Textauszug

########################################

Nachdem sich bisher vor allem Vertreter des rechten Parteienspektrums kritisch geäußert haben, kommt damit nun auch Widerstand von links.

SPD-Chefin Andrea Nahles hatte am Wochenende vor dem Hintergrund der Währungskrise in der Türkei Wirtschaftshilfen ins Gespräch gebracht - und zwar unabhängig von der Politik Erdoğans. "Es kann die Situation entstehen, in der Deutschland der Türkei helfen muss", sagte Nahles den Zeitungen der Funke Mediengruppe. Regierungssprecher Steffen Seibert erklärte am Montag, finanzielle Hilfen für die Türkei seien derzeit nicht der "Fokus" der Bundesregierung.

Auch der Präsident des Deutschen Industrie- und Handelskammertages (DIHK), Eric Schweitzer, äußerte Vorbehalte. Gegenüber der Bild bemerkte er, dass die Verantwortung für die wirtschaftliche Entwicklung "in erster Linie bei der türkischen Regierung" liege. Eine mögliche finanzielle Unterstützung hänge "vom konkreten Einzelfall ab" und sei von der EU oder dem Internationalen Währungsfonds (IWF) zu klären. Rechtssicherheit und eine unabhängige Zentralbank seien in jedem Fall Voraussetzungen für mögliche Hilfen.

########################################

Vorliegende Angaben

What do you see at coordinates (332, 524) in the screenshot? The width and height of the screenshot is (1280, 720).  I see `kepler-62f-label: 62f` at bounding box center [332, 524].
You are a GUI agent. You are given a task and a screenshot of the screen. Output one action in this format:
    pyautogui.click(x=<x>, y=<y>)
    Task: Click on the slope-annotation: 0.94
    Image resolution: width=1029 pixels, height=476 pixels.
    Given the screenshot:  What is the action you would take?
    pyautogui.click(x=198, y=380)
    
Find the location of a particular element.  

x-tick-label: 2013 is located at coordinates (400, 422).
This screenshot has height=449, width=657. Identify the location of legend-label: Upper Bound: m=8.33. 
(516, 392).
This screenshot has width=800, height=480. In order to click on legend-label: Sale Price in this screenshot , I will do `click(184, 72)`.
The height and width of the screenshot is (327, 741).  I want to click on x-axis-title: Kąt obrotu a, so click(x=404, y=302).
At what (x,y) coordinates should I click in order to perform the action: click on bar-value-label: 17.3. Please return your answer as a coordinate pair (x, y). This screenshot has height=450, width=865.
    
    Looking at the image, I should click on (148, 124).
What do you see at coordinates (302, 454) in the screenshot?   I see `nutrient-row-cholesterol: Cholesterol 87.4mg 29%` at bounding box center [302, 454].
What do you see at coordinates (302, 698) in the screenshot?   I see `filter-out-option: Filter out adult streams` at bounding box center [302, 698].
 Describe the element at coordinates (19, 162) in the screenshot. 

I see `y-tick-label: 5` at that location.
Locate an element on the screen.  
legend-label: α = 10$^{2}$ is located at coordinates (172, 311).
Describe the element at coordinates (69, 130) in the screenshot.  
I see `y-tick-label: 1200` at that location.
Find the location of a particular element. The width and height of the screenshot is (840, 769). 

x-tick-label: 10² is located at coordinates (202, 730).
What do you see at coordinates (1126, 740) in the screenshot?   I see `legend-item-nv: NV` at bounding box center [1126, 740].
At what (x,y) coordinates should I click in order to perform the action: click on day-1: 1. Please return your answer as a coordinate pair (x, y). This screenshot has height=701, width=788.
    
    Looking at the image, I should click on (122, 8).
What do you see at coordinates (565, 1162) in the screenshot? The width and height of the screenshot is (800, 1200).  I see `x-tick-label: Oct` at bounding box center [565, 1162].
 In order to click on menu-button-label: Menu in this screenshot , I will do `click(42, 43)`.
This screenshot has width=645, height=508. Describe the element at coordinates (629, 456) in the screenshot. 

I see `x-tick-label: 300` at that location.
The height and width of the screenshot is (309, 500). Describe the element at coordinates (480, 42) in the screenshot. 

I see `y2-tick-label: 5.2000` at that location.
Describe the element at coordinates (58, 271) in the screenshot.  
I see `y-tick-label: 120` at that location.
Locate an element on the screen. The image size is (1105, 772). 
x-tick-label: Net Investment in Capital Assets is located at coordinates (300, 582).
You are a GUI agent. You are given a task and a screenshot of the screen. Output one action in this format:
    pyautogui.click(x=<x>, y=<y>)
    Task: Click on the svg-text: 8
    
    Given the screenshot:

########################################

Aufgaben
1. Beantworten Sie anhand des Textauszugs über mögliche Wirtschaftshilfen für die Türkei diese Fragen:
(a) Gegenüber welchen Zeitungen äußerte sich Andrea Nahles?
(b) Was seien finanzielle Hilfen für die Türkei laut Steffen Seibert derzeit nicht?
(c) Welche zwei Voraussetzungen für mögliche Hilfen nennt Eric Schweitzer?
2. Schreiben Sie den Textauszug über mögliche Wirtschaftshilfen für die Türkei im Anschluss an seinen letzten Satz weiter.

Ihre Antworten
1.
(a) Gegenüber den Zeitungen der Funke Mediengruppe.
(b) Nicht der "Fokus" der Bundesregierung.
(c) Rechtssicherheit und eine unabhängige Zentralbank.

2.
Für EU-Haushaltskommissar Günther Oettinger ist der IWF ebenfalls "die richtige Adresse". Schließlich sei dieser für "dramatische Entwicklungen und Zuspitzungen" eingerichtet worden, so Oettinger gegenüber den Zeitungen der Funke Mediengruppe am Dienstag. Der IWF vergebe Darlehen unter Auflagen und mit der Maßgabe, Strukturreformen durchzuführen. Oettinger wandte sich entschieden gegen eine Unterstützung aus dem EU-Haushalt.

Nachdem die Beziehungen zwischen Deutschland und der Türkei zuletzt stark belastet waren, zeichnet sich nun eine Entspannung ab. Montagnacht hat ein Gericht die Ausreisesperre gegen die deutsche Journalistin Meşale Tolu aufgehoben. Sie wird in Kürze in Deutschland erwartet. Allerdings sitzen noch immer sieben deutsche Staatsbürger aus "politischen Gründen" in türkischer Haft. Im September kommt der türkische Präsident Erdoğan zum Staatsbesuch nach Deutschland.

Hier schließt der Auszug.